--- Start ---
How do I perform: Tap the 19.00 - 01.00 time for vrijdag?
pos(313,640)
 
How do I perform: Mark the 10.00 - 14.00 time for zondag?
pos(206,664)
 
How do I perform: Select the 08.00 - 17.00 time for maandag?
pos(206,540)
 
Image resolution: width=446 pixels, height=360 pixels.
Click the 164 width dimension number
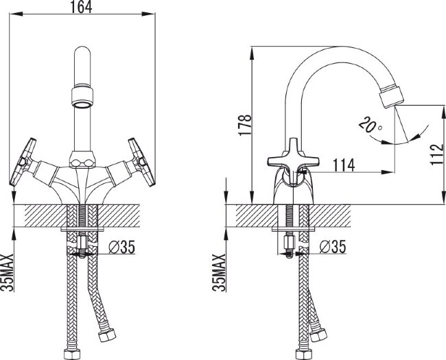pos(82,7)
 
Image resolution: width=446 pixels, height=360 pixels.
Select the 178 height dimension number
pos(245,125)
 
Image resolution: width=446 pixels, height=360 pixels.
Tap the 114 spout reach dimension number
pos(344,165)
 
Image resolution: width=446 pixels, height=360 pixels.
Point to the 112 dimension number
pos(436,154)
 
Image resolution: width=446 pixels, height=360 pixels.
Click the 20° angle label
pos(370,125)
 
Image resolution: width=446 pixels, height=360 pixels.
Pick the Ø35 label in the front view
pos(122,247)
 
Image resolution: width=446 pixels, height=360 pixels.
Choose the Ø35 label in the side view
pos(333,247)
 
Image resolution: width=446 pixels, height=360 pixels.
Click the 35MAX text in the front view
pos(7,272)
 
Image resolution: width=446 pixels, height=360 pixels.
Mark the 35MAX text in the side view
pos(219,272)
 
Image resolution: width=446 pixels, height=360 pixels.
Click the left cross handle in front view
pos(23,162)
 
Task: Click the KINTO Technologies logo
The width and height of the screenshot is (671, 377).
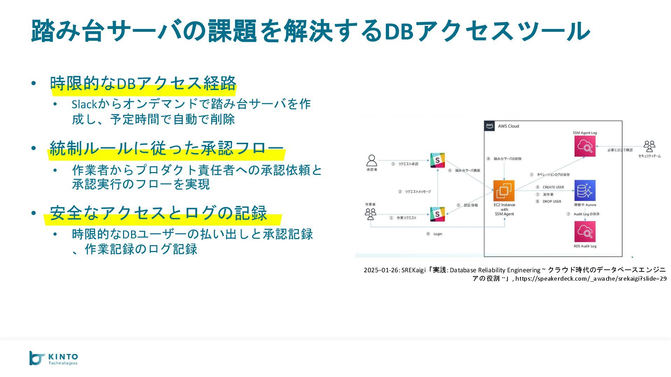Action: click(53, 358)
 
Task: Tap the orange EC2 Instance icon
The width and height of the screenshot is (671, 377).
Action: click(504, 191)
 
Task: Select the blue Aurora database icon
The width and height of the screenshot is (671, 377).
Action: click(585, 191)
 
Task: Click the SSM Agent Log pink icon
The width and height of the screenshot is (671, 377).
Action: click(585, 146)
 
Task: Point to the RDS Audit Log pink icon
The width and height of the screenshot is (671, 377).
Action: click(585, 231)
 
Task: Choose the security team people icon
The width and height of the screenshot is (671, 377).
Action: click(649, 146)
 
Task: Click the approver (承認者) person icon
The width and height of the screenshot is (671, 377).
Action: click(371, 161)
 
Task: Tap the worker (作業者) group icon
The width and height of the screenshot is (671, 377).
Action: click(370, 214)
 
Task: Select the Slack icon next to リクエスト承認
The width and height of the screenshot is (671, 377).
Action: click(437, 161)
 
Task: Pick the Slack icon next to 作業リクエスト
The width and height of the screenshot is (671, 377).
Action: click(437, 214)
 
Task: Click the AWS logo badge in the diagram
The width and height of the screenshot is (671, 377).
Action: click(490, 126)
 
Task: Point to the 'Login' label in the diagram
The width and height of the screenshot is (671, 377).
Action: click(438, 234)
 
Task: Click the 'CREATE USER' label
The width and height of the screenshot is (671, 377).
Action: click(553, 187)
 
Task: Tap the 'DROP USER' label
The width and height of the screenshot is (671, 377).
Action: click(552, 201)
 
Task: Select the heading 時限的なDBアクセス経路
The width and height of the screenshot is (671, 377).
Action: click(143, 83)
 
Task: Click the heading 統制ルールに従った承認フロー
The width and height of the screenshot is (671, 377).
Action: click(166, 148)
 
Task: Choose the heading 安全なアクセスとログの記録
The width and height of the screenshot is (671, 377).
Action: click(158, 213)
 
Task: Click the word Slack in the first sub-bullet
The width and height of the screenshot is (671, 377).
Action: click(84, 104)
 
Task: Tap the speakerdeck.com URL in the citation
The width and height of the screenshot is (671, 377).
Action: click(591, 279)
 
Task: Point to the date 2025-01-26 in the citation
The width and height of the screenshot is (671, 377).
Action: click(381, 270)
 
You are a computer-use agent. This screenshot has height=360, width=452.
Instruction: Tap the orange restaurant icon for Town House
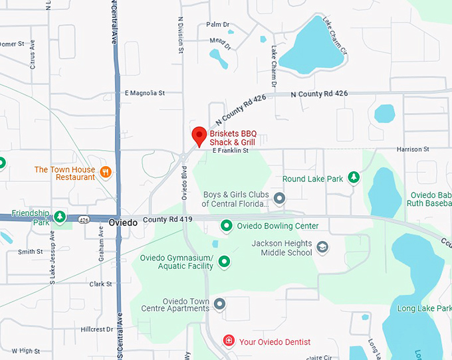[x=105, y=173]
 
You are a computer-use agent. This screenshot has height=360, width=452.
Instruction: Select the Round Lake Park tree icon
[x=354, y=177]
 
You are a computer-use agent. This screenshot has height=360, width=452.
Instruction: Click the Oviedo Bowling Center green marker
[x=226, y=226]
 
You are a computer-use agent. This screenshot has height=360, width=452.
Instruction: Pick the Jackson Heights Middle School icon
[x=322, y=248]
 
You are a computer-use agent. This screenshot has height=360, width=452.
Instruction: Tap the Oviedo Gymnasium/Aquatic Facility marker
[x=224, y=262]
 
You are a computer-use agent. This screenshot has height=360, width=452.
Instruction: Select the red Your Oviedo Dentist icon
[x=229, y=341]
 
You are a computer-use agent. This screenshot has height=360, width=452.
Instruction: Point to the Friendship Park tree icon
[x=60, y=217]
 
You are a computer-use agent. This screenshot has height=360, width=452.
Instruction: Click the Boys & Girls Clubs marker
[x=280, y=198]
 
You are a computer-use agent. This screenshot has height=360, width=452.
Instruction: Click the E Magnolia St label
[x=144, y=94]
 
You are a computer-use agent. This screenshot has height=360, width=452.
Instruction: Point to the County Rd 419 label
[x=167, y=219]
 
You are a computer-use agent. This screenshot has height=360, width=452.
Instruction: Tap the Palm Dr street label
[x=217, y=25]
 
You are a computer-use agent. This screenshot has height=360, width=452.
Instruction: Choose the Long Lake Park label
[x=424, y=309]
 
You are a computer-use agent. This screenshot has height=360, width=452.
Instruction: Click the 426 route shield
[x=83, y=219]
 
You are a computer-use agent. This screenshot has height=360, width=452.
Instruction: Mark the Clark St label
[x=100, y=284]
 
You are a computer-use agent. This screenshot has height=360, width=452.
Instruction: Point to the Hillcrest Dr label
[x=96, y=329]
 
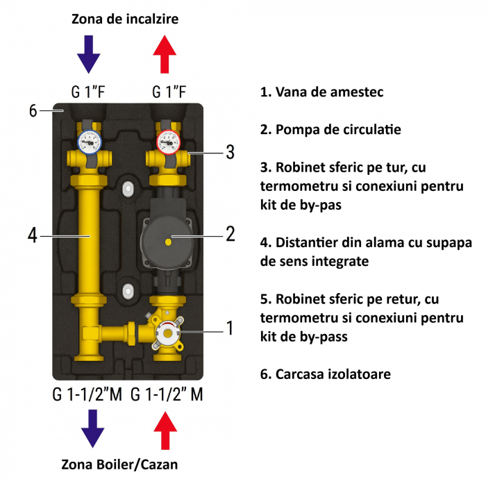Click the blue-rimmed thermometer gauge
tap(88, 142)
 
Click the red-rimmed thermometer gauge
tap(167, 142)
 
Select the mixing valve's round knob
tap(168, 333)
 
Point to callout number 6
tap(33, 110)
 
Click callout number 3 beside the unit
tap(229, 152)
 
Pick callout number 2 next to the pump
tap(230, 233)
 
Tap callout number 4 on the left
tap(33, 236)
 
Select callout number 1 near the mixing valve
tap(229, 328)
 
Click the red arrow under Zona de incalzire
tap(165, 55)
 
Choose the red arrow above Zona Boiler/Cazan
tap(165, 429)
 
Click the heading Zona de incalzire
tap(125, 19)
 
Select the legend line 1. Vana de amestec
tap(321, 92)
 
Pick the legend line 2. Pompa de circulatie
tap(330, 130)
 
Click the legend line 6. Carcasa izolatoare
tap(326, 374)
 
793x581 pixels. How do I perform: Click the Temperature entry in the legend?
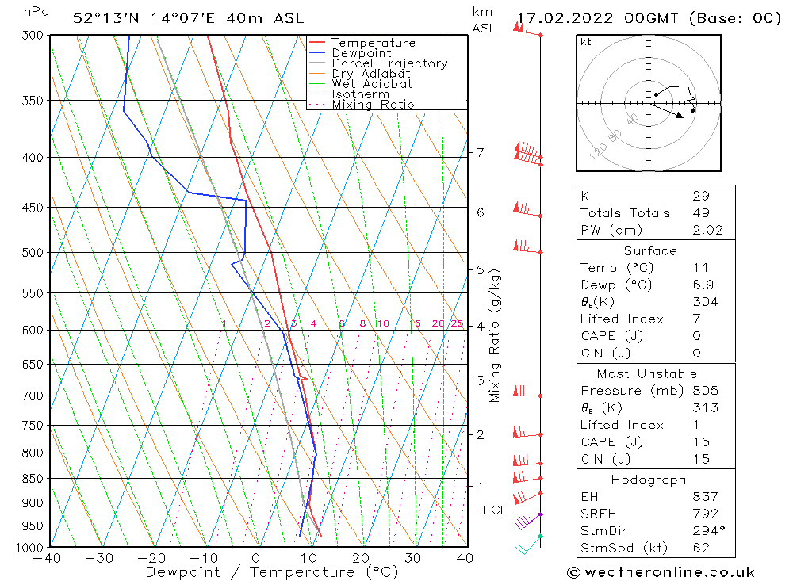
--- End ---
**What this task involves**
Copy out, character for character, the records from the line containing "Task: Click the 'CREATE USER' label" up to and including the line containing "Action: click(84, 104)".

**Output for this task**
Task: Click the 'CREATE USER' label
The width and height of the screenshot is (671, 377).
Action: click(553, 187)
 
Task: Tap the 'DROP USER' label
The width and height of the screenshot is (671, 377).
Action: click(552, 201)
 
Task: Select the heading 時限的なDBアクセス経路
The width and height of the screenshot is (671, 377).
Action: click(143, 83)
 
Task: Click the heading 統制ルールに従った承認フロー
The width and height of the screenshot is (671, 377).
Action: click(166, 148)
 
Task: Choose the heading 安全なアクセスとログの記録
The width and height of the screenshot is (671, 377).
Action: click(158, 213)
 
Task: Click the word Slack in the first sub-bullet
The width and height of the screenshot is (671, 377).
Action: click(84, 104)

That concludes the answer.